Thursday, March 11, 2010

happiness is...

...finding this old UFC video of Gary Goodridge doing a Kuk Sul Weon takedown of Paul Herrera (whose fighting style, whatever it was, played no part in the bout). Amazing takedown and knockout.



hahnak said...

oh my goodness. i dont know what the hell it was i just witnessed, but it sure was quick and brutal!

Malcolm Pollack said...

Nicely done. Yet another reason to stay on your feet.

Kevin Kim said...


That's often the problem for "percussive" martial artists who don't train in grappling and ground work: most rule-free fights end up on the ground, with the combatants in some sort of clinch, and the normal kicking and punching strategies are effectively neutralized.

This is what brought the entire Gracie family into such prominence during the early days of UFC (back when there was no weight class, or time limit, or rules beyond "no biting, eye-gouging, or hair-pulling"): as exponents of Brazilian jujitsu, they were all ground fighters, and were consistent winners against a wide variety of styles. About the only real disadvantage I see to such fighting-- which requires total body commitment in order to neutralize the opponent's limbs-- is that the techniques aren't much good against multiple attackers.

Speaking of grappling, I just watched Mickey Rourke's "The Wrestler" on cable. Thoroughly depressing film, but Rourke deserved the Oscar nomination.

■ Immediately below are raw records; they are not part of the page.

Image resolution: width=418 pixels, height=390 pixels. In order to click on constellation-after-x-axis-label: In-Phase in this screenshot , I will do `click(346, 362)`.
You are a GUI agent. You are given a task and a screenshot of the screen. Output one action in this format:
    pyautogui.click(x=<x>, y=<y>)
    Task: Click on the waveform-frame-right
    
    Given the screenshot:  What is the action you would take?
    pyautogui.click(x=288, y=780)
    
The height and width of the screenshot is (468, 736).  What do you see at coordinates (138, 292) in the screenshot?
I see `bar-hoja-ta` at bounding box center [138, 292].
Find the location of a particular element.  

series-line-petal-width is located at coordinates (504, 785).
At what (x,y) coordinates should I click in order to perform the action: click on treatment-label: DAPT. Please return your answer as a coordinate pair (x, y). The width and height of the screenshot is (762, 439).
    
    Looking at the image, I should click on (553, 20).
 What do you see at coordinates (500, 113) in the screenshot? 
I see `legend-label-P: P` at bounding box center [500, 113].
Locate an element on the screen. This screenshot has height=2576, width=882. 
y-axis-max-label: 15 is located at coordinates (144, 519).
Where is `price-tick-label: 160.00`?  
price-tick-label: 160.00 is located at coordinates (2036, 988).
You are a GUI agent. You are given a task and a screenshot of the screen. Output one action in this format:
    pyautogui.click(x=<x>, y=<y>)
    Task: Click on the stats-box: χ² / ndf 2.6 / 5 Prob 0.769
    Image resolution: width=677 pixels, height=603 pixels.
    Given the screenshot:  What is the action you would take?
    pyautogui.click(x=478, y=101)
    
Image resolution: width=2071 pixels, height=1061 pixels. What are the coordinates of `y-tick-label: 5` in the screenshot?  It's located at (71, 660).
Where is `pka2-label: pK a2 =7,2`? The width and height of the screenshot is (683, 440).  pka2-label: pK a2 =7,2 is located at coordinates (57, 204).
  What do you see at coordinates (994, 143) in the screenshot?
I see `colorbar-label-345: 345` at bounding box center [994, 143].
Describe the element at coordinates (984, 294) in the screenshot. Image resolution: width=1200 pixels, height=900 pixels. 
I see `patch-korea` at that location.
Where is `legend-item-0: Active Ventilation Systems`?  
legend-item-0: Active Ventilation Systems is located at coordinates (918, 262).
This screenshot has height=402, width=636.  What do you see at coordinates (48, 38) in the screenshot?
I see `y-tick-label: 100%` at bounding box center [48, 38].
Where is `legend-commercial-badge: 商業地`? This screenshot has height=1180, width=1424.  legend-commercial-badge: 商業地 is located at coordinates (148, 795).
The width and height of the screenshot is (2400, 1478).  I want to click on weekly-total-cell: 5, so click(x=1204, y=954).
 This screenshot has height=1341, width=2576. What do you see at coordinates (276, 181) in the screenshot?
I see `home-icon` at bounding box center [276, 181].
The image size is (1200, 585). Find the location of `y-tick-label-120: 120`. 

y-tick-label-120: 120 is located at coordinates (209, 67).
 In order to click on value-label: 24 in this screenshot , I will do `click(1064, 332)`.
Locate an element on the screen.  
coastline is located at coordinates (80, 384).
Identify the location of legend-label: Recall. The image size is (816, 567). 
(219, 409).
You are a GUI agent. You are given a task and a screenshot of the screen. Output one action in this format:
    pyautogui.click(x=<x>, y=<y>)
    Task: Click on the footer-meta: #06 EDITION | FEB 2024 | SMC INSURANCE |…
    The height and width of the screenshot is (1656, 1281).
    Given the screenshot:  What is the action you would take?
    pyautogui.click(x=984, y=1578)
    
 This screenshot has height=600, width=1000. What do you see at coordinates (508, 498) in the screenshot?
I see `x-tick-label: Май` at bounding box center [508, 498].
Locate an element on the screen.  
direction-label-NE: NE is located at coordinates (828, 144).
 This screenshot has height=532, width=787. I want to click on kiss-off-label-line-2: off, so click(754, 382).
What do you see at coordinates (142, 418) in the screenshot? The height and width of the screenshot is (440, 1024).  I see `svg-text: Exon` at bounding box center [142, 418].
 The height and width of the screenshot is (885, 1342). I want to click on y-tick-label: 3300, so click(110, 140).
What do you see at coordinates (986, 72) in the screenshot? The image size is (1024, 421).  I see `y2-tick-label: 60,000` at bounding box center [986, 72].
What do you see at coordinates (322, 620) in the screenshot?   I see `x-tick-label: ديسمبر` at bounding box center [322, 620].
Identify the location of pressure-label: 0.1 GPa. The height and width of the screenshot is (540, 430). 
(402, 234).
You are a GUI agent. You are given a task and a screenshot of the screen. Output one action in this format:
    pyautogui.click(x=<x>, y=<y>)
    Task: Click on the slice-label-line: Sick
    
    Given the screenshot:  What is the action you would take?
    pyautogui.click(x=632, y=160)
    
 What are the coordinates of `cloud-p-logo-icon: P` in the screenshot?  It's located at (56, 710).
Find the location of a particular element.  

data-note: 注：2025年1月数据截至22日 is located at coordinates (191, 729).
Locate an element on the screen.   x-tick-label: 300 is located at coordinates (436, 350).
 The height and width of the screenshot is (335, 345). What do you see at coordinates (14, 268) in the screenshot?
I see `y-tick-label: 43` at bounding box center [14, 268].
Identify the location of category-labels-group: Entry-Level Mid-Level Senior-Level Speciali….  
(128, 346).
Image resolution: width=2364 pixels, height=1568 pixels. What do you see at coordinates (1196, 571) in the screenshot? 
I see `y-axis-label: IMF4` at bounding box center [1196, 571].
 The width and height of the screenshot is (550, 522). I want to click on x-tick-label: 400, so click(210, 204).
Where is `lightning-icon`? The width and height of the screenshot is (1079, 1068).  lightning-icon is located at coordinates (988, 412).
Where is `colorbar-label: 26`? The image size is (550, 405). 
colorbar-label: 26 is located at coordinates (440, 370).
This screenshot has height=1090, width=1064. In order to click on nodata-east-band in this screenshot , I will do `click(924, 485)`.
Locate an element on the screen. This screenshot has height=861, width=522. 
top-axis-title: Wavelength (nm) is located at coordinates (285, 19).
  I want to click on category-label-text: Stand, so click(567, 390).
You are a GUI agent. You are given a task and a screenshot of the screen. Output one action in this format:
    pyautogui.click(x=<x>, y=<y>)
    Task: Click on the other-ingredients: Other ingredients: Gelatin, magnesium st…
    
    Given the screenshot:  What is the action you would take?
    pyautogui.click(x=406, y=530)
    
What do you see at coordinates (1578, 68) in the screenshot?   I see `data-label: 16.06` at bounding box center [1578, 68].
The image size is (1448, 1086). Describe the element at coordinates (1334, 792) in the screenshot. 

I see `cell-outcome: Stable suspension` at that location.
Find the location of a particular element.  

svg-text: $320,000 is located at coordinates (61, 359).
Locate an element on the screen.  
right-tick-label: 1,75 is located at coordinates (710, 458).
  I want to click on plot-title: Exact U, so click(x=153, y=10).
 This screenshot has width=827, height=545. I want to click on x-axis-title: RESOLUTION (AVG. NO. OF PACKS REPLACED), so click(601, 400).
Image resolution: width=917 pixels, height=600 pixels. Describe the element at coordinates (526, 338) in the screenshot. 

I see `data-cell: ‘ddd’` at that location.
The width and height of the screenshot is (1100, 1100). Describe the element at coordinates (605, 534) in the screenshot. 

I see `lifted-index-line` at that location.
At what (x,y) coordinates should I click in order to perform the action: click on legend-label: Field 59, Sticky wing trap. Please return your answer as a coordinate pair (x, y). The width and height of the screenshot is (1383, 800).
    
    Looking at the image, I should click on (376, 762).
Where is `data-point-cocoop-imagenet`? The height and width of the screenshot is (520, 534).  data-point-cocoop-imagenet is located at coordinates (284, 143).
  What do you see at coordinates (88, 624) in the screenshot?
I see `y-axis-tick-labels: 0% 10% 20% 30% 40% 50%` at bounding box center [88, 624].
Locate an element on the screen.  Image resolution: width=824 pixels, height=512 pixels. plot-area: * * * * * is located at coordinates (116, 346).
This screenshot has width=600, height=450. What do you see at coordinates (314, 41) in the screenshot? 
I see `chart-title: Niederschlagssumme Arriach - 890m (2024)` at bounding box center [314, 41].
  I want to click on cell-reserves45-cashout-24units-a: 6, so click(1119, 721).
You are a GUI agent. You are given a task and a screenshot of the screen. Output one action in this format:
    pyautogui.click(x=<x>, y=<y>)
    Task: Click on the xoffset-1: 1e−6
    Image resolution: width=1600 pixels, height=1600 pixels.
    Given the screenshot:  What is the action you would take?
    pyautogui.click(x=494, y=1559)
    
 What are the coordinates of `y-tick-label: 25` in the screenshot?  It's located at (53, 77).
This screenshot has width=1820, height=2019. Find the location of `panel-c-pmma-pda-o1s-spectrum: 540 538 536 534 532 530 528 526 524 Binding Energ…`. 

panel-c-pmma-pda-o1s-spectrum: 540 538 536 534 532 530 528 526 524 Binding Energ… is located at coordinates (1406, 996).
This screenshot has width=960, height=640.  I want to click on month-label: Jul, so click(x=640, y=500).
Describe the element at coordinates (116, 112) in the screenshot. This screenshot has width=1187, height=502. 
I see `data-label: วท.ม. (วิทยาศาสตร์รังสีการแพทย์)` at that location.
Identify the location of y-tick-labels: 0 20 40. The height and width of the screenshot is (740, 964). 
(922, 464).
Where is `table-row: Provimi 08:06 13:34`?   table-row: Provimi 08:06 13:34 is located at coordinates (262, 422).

Further digression: back in the early Aughts, my brother Sean was flipping randomly through the channels when we caught an MTV reality series about aspiring pro wrestlers called "Tough Enough." I was hooked. Unlike most reality TV, this show was primarily about the contestants' ability to survive the grueling training regimen, with the winner gaining a much-coveted contract as a pro wrestler.

The training looked almost military, the stunts were scary in their level of difficulty, and injuries were just par for the course. Big, strong guys found themselves reduced to tears by the hell they were enduring, and because everyone was training so hard, there was a refreshing lack of mind games and pettiness. Quite the opposite: the contestants developed an almost brotherly and sisterly camaraderie, and every time someone was cut, it was sad for the group as a whole.

Since watching that show, I've gained a weird respect for what pro wrestlers do, despite the sordidness and ridiculousness that haunt the spectacle. The Rourke film offers a portrayal that isn't far from what I saw on "Tough Enough" (the MTV series also dealt, at least peripherally, with performance-enhancing drug issues); both visually and emotionally, the movie rang true.